Let $$A=\left[\begin{array}{ll}{1} & {1} \\ {1} & {0}\end{array}\right] .$$ Then $$A^{n}=\left[\begin{array}{cc}{F_{n+1}} & {F_{n}} \\ {F_{n}} & {F_{n-1}}\end{array}\right], n \geq 1 .$$ Assume $$F_{0}=0$$

Answer

**step1 Define the Fibonacci Sequence for Small Values**

The problem states that $$F_0 = 0$$. To generate the Fibonacci sequence, we need one more initial value, typically $$F_1 = 1$$. The rule for Fibonacci numbers is that each subsequent number is the sum of the two preceding ones (i.e., $$F_n = F_{n-1} + F_{n-2}$$ for $$n \geq 2$$). Let's calculate the first few terms of the sequence.

$$F_0 = 0$$
$$F_1 = 1$$
$$F_2 = F_1 + F_0 = 1 + 0 = 1$$
$$F_3 = F_2 + F_1 = 1 + 1 = 2$$
$$F_4 = F_3 + F_2 = 2 + 1 = 3$$

**step2 Calculate $$A^2$$ by Direct Computation**

We need to find the square of the matrix A, which means multiplying A by itself. We will perform the multiplications and additions for each element of the resulting matrix. Each element in the new matrix is found by multiplying corresponding elements from a row of the first matrix and a column of the second matrix, and then summing those products.
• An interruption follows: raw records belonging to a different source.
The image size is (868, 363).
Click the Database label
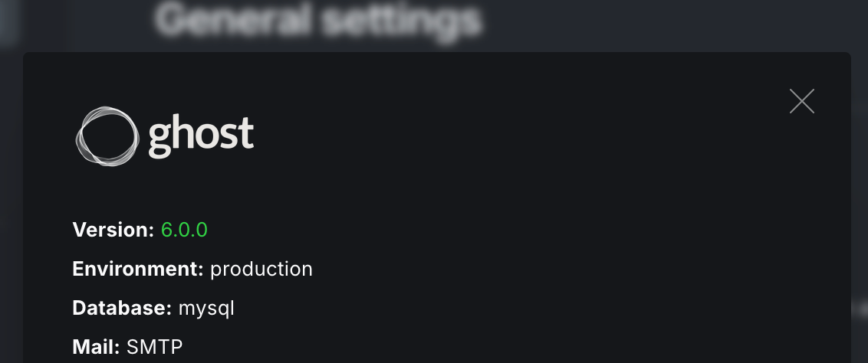tap(122, 309)
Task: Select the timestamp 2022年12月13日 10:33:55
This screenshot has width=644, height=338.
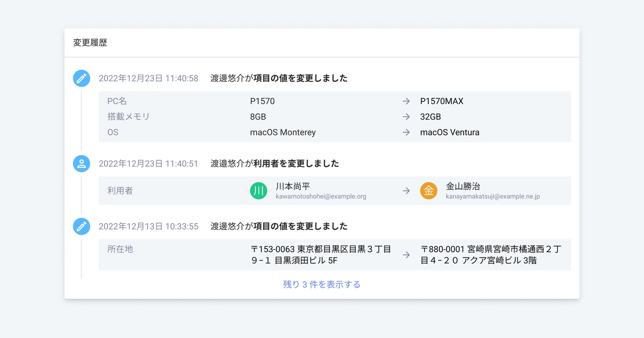Action: pos(148,226)
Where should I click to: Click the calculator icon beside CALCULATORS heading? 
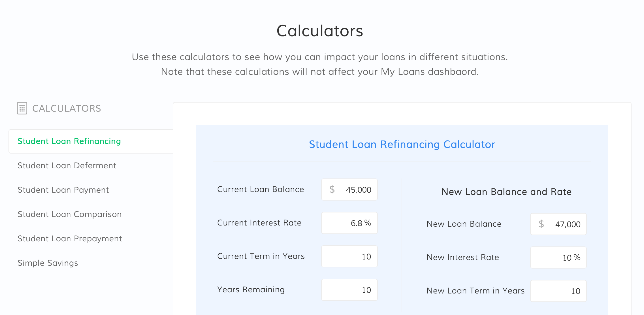tap(22, 108)
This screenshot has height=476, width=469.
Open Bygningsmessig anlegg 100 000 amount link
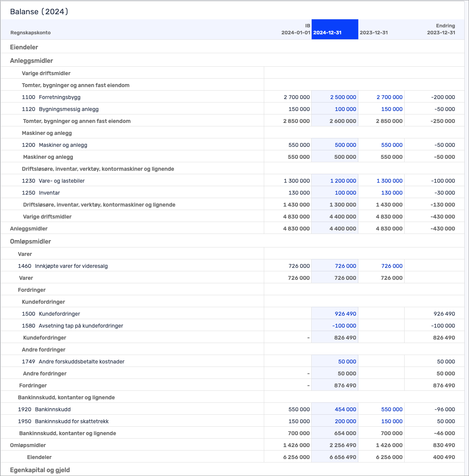click(x=345, y=109)

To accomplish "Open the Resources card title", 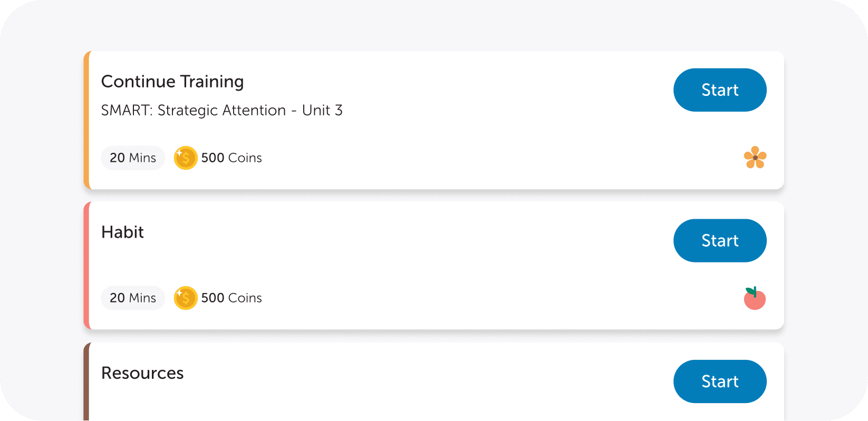I will coord(142,373).
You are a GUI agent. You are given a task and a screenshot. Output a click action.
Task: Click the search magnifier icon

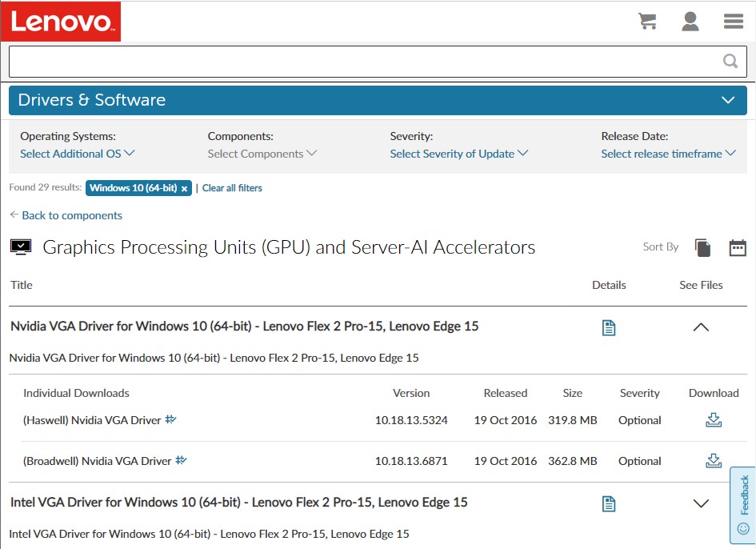[730, 62]
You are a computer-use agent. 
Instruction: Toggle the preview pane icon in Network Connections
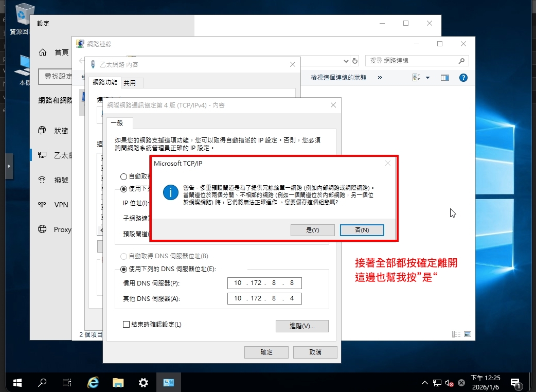click(445, 78)
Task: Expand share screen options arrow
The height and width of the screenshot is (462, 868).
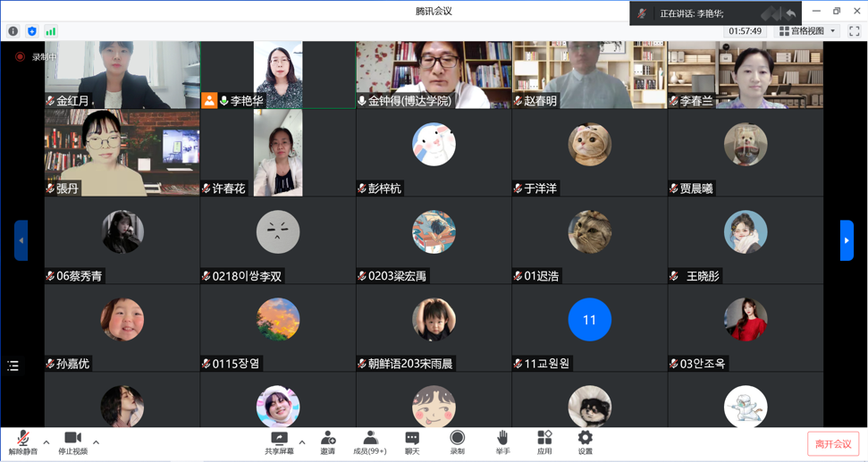Action: [302, 442]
$$A=\left[\begin{array}{ll}{1} & {1} \\ {1} & {0}\end{array}\right]$$

To find the top-left element of $$A^2$$:

$$(1 \times 1) + (1 \times 1) = 1 + 1 = 2$$

To find the top-right element of $$A^2$$:

$$(1 \times 1) + (1 \times 0) = 1 + 0 = 1$$

To find the bottom-left element of $$A^2$$:

$$(1 \times 1) + (0 \times 1) = 1 + 0 = 1$$

To find the bottom-right element of $$A^2$$:

$$(1 \times 1) + (0 \times 0) = 1 + 0 = 1$$

So, the matrix $$A^2$$ is:

$$A^2=\left[\begin{array}{ll}{2} & {1} \\ {1} & {1}\end{array}\right]$$

**step3 Calculate the Fibonacci Matrix for $$n=2$$ using the Given Formula**

Now we use the given formula for $$A^n$$ and substitute $$n=2$$ into it. We will also use the Fibonacci numbers calculated in Step 1.
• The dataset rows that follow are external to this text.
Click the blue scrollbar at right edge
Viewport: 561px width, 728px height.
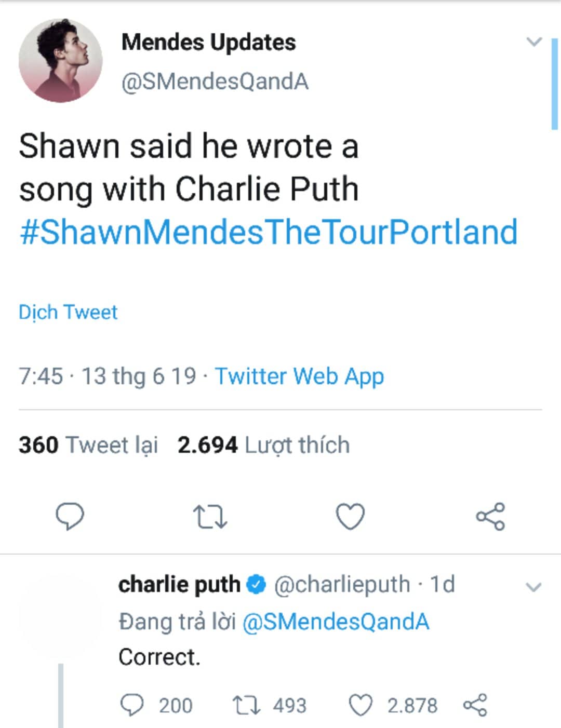[554, 83]
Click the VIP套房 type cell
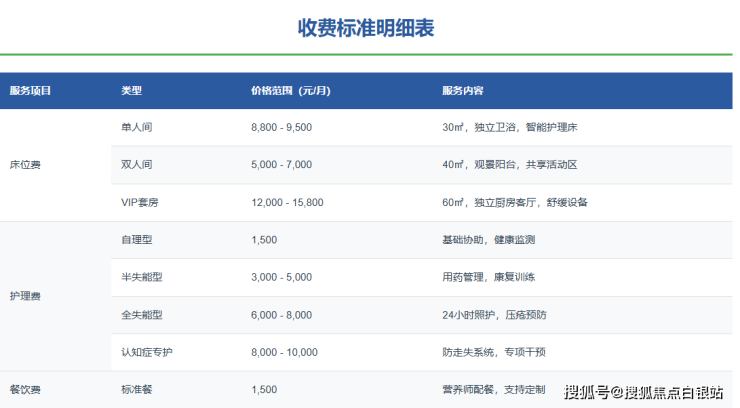 click(x=139, y=202)
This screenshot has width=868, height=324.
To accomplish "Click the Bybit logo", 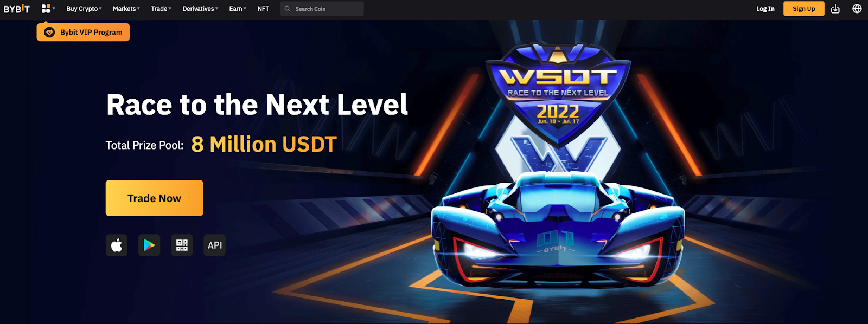I will point(17,9).
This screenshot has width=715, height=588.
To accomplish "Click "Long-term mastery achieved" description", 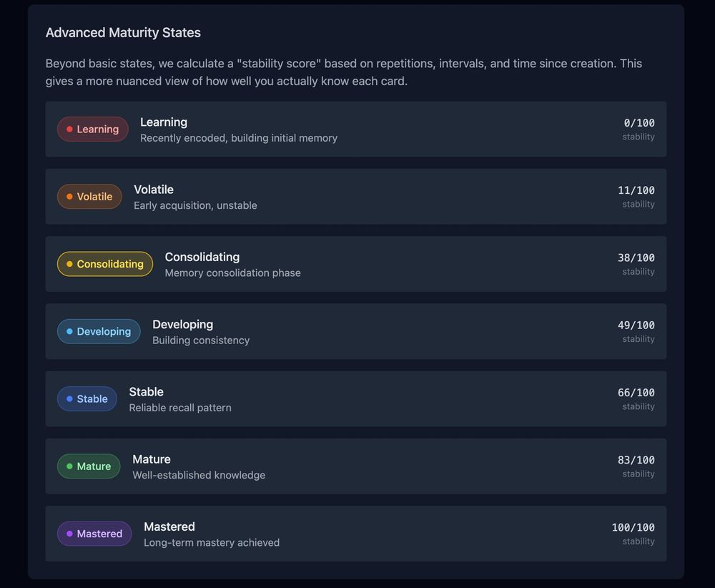I will tap(212, 543).

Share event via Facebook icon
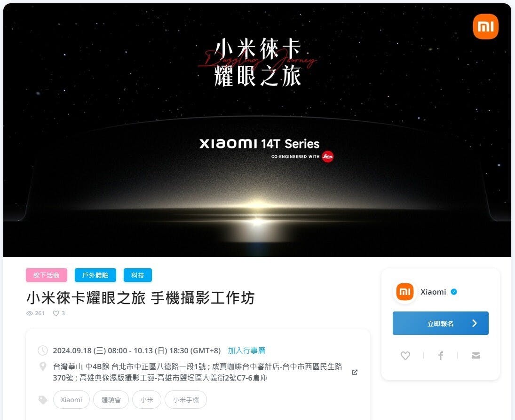point(441,356)
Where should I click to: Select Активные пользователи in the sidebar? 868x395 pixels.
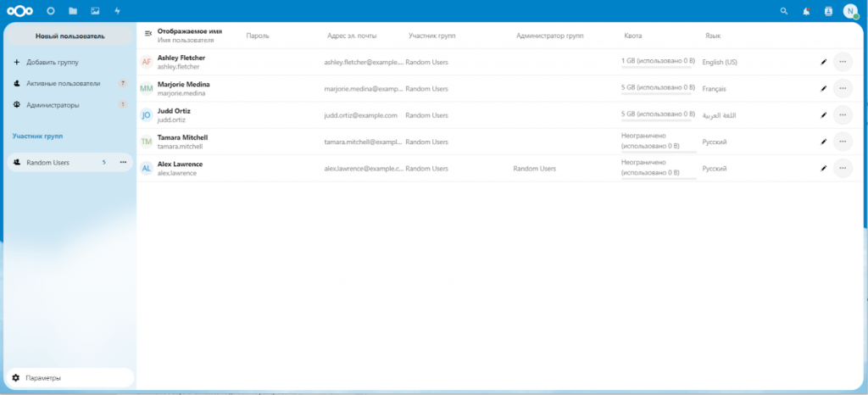point(64,84)
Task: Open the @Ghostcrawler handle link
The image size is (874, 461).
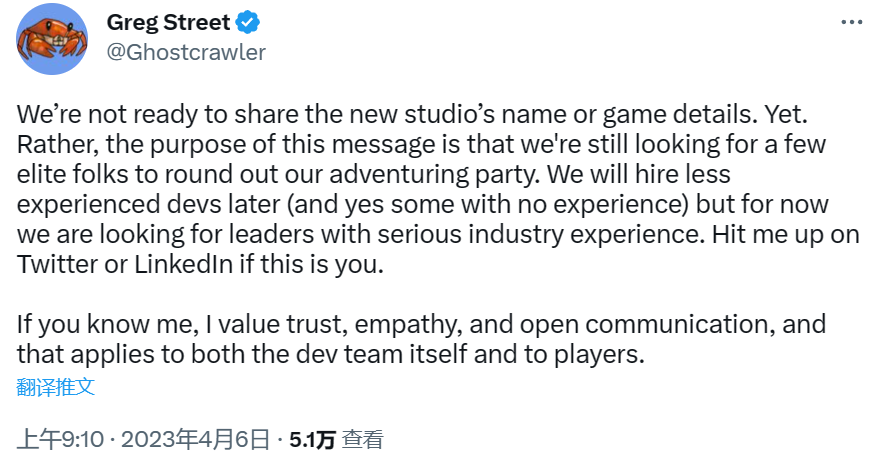Action: coord(185,52)
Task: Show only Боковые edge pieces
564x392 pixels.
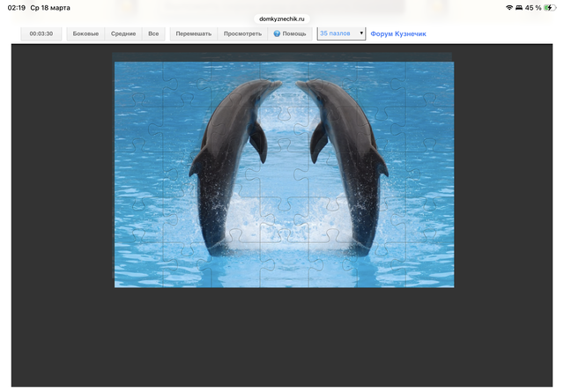Action: [85, 33]
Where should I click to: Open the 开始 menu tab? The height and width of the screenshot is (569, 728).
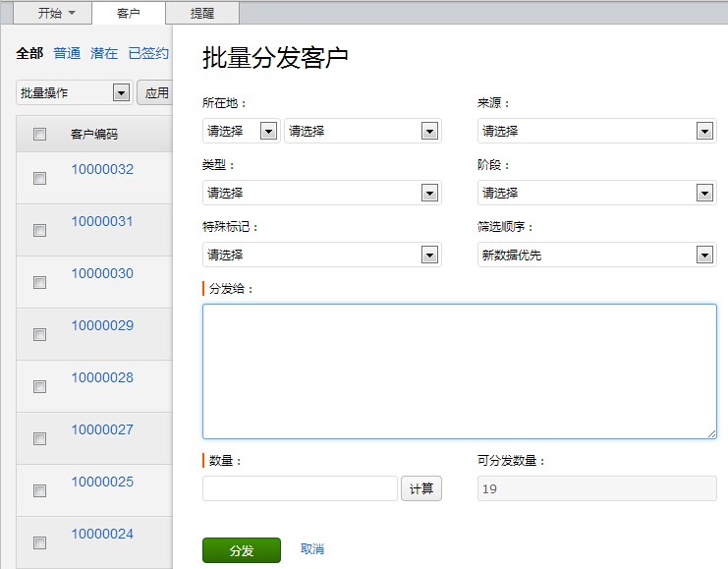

$$A^{n}=\left[\begin{array}{cc}{F_{n+1}} & {F_{n}} \\ {F_{n}} & {F_{n-1}}\end{array}\right]$$

For $$n=2$$, the formula becomes:

$$A^{2}=\left[\begin{array}{cc}{F_{2+1}} & {F_{2}} \\ {F_{2}} & {F_{2-1}}\end{array}\right] = \left[\begin{array}{cc}{F_{3}} & {F_{2}} \\ {F_{2}} & {F_{1}}\end{array}\right]$$

Substitute the Fibonacci values ($$F_1=1, F_2=1, F_3=2$$) we found in Step 1:

$$A^{2}=\left[\begin{array}{cc}{2} & {1} \\ {1} & {1}\end{array}\right]$$

**step4 Compare the Results**

We compare the result from direct computation of $$A^2$$ in Step 2 with the result from the Fibonacci matrix formula for $$n=2$$ in Step 3. Both methods yield the same matrix.
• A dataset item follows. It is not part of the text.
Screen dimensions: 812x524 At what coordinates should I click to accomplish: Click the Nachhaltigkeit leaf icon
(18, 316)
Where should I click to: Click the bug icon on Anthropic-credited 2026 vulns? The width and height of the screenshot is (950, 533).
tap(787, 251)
$$\text{From Step 2: } A^2=\left[\begin{array}{ll}{2} & {1} \\ {1} & {1}\end{array}\right]$$
$$\text{From Step 3: } A^2=\left[\begin{array}{ll}{2} & {1} \\ {1} & {1}\end{array}\right]$$

Since both matrices are identical, the identity holds true for $$n=2$$.